Global equity markets have been rattled by focus on escalating US-China trade tensions but there has been limited spillover for currencies and bond markets.
Trade, trade, and trade. That summarises the newsflow over the past 24 hours with a number of headlines around the simmering trade tensions. Yesterday we mentioned an FT report that suggested imminent US curbs on Chinese investment. Later reports fleshed out more detail on this, with an announcement due on 29 June on the limits of Chinese investment that the US will place on certain industries, as well as the possibility of export controls on sensitive products. An early morning tweet by Trump added to the tensions, as he suggested US reciprocity to any trade barriers that the country currently faces unless they are removed.
In overnight news, (1) the WSJ’s lead article is a report of President Xi telling a group of 20 mostly American and European multinational chief executives last week that Beijing plans to strike back against US trade policy; (2) China and the EU will team up to oppose trade protectionism and promote globalisation, setting up a working group to modernise the WTO; (3) there are talks of behind the scenes clashes between US trade advisor Navarro, who prefers a hardline approach to trade and US Treasury Secretary Mnuchin, who favours a softer approach; and (4) Harley Davidson plans to shift production for EU destinations from the US to international facilities to avoid retaliatory EU tariffs initiated last week.

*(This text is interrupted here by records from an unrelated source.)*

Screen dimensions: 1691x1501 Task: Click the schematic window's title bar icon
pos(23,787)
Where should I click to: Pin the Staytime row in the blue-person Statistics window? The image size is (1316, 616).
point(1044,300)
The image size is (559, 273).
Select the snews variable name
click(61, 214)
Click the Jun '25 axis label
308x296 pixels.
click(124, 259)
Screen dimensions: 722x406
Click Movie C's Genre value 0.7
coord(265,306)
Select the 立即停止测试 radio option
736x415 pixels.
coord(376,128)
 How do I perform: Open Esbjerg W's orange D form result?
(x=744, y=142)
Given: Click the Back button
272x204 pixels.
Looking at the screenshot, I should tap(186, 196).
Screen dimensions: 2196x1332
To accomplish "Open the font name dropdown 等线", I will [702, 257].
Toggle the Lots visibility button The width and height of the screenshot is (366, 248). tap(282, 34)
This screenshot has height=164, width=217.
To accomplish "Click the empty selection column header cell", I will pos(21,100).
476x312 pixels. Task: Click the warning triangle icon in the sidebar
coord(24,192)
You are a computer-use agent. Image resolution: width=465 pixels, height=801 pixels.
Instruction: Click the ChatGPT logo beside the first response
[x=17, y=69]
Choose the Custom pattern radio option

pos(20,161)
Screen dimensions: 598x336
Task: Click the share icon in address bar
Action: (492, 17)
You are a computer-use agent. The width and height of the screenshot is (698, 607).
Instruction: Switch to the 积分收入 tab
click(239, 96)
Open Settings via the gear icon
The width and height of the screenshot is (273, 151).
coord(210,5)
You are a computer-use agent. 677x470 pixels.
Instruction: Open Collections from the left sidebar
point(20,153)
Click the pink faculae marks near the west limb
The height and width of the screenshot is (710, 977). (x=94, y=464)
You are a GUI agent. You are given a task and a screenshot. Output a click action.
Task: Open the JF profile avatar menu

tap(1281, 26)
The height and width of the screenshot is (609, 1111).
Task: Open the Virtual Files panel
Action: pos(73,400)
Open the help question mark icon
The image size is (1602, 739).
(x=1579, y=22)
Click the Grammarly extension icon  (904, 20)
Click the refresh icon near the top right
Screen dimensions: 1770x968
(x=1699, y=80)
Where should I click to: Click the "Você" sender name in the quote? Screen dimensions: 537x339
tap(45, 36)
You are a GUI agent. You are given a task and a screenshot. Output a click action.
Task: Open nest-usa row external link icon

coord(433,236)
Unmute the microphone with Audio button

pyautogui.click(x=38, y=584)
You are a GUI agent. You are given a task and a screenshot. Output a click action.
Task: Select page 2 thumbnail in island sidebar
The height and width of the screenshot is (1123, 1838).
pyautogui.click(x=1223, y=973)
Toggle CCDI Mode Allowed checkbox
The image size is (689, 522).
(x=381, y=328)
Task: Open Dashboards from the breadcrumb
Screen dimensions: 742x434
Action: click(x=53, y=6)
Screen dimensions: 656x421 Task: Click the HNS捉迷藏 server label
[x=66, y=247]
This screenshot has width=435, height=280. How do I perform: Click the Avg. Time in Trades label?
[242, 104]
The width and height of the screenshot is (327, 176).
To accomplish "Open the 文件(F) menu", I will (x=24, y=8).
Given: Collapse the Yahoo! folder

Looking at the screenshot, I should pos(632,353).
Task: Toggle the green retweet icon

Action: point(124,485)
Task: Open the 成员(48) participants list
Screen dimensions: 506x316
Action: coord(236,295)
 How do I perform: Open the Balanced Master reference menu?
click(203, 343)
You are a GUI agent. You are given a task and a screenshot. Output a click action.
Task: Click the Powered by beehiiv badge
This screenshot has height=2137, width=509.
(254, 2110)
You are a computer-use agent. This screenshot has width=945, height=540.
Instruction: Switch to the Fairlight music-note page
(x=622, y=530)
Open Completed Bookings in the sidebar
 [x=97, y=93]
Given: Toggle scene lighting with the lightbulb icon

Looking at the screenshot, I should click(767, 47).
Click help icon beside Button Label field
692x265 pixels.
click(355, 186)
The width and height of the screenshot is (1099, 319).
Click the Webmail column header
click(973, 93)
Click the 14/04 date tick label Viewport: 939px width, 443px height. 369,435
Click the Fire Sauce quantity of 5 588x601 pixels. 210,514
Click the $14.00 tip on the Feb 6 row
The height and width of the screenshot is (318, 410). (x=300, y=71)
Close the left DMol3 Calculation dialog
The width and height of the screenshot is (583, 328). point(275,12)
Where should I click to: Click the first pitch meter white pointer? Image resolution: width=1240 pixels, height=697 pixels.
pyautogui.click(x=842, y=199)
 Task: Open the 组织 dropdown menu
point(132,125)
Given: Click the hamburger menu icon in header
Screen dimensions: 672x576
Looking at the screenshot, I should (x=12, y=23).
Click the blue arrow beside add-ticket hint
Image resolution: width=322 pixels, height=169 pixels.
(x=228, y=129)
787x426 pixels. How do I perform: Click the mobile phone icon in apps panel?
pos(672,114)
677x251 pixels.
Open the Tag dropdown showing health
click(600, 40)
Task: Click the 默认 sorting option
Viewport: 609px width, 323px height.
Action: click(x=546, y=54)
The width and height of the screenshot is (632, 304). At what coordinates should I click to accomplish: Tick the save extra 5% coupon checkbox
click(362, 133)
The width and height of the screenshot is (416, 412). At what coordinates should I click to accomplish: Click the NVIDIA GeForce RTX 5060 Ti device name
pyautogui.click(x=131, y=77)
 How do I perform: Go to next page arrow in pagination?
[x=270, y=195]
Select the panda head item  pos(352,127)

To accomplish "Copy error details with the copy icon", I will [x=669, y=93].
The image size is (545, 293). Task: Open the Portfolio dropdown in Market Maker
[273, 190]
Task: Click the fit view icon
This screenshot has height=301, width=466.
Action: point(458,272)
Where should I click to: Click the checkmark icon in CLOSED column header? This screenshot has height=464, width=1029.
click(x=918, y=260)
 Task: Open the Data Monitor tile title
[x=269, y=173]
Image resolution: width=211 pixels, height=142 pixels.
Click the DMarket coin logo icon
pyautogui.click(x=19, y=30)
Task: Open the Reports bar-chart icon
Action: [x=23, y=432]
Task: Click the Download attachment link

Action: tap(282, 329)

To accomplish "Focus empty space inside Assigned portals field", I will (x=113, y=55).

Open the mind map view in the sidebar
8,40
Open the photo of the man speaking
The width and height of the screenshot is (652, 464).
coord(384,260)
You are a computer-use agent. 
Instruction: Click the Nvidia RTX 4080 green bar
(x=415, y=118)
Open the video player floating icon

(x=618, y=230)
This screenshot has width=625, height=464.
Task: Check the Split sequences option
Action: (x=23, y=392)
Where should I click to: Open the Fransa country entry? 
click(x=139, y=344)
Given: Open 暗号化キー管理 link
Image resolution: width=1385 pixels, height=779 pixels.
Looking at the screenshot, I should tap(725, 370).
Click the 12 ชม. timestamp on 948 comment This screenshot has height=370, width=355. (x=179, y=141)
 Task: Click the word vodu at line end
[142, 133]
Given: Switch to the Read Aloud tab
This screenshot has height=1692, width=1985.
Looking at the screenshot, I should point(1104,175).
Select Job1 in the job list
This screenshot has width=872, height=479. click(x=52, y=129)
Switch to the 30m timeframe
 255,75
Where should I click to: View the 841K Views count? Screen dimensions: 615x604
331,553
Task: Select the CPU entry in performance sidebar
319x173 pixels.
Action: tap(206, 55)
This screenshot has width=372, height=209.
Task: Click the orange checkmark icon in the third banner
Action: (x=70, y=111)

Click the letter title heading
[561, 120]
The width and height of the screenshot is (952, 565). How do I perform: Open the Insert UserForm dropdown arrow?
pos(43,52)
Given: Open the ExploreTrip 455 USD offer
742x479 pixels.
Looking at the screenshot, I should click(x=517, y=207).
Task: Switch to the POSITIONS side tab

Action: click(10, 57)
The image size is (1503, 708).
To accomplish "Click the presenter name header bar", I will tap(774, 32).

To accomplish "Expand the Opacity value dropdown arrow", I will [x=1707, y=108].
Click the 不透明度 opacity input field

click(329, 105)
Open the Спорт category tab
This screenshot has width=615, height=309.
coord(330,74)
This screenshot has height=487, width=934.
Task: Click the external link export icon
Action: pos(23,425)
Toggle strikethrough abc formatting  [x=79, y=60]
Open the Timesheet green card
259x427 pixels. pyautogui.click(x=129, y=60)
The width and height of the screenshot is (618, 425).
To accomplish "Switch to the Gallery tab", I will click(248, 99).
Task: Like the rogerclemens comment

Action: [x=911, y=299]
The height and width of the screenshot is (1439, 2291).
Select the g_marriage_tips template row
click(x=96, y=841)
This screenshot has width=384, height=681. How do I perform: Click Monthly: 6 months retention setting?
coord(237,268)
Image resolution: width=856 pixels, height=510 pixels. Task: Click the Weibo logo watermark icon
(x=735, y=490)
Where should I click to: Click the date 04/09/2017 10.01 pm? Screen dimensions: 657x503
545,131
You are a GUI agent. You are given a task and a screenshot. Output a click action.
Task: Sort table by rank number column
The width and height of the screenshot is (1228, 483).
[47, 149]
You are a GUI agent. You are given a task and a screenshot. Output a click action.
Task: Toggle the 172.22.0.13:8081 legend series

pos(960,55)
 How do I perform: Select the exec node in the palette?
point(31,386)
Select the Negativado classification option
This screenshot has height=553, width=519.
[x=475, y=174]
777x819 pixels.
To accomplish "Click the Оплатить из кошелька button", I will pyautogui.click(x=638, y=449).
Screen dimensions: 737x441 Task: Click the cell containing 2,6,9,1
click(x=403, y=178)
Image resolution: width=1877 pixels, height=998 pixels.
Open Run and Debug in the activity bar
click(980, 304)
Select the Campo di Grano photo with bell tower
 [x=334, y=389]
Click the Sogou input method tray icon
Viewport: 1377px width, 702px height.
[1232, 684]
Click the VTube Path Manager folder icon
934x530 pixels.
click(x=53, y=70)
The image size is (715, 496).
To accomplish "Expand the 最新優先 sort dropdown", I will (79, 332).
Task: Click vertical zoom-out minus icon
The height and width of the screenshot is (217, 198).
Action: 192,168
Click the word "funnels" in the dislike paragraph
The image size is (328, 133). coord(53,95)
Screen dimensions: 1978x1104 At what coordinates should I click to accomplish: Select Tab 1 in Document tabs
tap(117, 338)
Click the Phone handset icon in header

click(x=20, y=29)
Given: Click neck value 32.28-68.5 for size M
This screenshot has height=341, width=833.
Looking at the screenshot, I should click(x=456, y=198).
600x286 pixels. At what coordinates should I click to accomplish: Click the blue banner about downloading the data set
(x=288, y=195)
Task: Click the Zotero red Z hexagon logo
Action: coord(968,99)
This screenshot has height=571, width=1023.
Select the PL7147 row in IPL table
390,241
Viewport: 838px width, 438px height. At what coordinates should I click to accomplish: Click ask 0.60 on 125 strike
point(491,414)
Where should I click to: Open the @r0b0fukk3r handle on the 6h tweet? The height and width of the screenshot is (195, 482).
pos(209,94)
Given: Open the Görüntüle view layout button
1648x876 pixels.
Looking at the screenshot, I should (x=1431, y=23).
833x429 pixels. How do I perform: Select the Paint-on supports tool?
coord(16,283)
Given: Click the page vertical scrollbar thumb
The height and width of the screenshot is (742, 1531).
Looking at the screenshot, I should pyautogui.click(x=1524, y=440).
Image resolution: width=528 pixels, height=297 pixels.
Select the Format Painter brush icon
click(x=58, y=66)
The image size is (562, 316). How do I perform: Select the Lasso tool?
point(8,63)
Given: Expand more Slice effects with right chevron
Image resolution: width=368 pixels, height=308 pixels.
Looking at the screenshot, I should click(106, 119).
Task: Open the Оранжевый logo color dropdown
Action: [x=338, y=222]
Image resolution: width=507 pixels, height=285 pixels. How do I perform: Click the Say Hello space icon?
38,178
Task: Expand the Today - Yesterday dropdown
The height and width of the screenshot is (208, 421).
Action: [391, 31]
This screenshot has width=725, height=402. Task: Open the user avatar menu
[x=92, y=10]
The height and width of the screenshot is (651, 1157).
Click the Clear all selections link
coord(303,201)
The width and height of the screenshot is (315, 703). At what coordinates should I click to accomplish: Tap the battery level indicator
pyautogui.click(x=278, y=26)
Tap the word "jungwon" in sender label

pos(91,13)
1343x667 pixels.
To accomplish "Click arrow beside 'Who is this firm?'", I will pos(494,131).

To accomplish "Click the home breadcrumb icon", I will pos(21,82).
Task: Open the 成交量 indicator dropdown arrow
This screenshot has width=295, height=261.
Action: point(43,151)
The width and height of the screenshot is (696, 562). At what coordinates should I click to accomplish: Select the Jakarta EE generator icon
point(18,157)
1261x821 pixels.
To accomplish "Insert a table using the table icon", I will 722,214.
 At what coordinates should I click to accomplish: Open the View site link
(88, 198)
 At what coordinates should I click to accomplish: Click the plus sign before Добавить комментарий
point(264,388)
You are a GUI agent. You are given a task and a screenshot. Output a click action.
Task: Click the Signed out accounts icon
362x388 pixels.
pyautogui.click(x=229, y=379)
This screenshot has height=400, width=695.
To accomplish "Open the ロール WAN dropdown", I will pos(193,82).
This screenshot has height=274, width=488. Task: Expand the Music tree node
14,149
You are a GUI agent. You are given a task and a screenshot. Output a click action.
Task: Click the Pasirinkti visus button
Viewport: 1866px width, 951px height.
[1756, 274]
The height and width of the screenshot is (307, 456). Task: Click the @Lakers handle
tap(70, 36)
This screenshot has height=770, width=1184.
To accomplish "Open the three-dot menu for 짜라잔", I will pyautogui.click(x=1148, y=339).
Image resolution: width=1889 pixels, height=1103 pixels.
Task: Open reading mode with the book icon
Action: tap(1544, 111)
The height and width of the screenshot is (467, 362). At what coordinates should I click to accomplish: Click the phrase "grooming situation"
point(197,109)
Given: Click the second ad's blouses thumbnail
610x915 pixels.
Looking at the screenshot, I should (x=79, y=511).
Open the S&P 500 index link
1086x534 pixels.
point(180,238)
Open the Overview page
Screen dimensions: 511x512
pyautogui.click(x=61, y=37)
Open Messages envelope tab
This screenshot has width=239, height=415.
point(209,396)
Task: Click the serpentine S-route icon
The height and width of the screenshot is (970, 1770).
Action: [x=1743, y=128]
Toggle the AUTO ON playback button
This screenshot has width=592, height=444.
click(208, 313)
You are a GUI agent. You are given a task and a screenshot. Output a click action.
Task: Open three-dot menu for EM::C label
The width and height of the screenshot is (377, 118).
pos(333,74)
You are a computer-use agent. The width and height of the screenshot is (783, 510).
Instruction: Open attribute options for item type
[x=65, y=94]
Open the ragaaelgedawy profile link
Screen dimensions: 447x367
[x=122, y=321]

In general, over recent months the market has taken a fairly relaxed attitude to the rising trade tensions but concern seems to be now growing that ultimately it might lead to a weaker global economic outlook. European equity markets were down by over 2% and the S&P500 is currently down 1.8%. With this backdrop, commodity currencies have underperformed but movements have been modest. The AUD is the worst performing, down 0.4% to 0.7405. The NZD spent most of the night below 0.69 but it has since recovered to around that level.
Safe-havens JPY and EUR have outperformed, both up in the order of 0.5%. EUR is back up through 1.17, now having unwound about half of the fall seen post the ECB meeting a week and a half ago. There was little reaction to Germany’s IFO index, which showed further slippage in the business climate index, as expected, while the expectations index was steady, slightly beating expectations. Ongoing negative headlines about Brexit haven’t had much impact on GBP, which is a touch higher. BMW warns Brexit could force UK plant closures, following news last week of other companies voicing similar concerns about the uncertainty caused by Brexit, including Airbus.
Of note in FX markets, it looks like the PBoC is prepared to engineer a weaker currency in light of recent softer credit and activity data, and possible negative impact from the US-China trade war. USD/CNY has pushed up through 6.54, its highest level for the year. The CNY against a basket of currencies was on a decisive upward trend from August through to May, rising by nearly 6% and has unwound a third of that gain in the space of two weeks. A weaker currency is a tool at the disposal of China to counteract Trump’s trade measures, although the PBoC needs to be careful that it doesn’t spook the market and trigger resurgent capital outflows.
Bond market reaction to the trade news has been well contained. The US 10-year rate fell about 2bps during the local trading session and yields have been flat to slightly higher since, currently 2.87%. That move supported slightly lower NZ rates yesterday, with longer term swap rates down by 1bp and longer term government bond yields down in the order of 2-3bps.
In the day ahead the calendar remains light, with a couple of Fed speakers out tomorrow morning. Focus no doubt will remain on further developments in the trade war.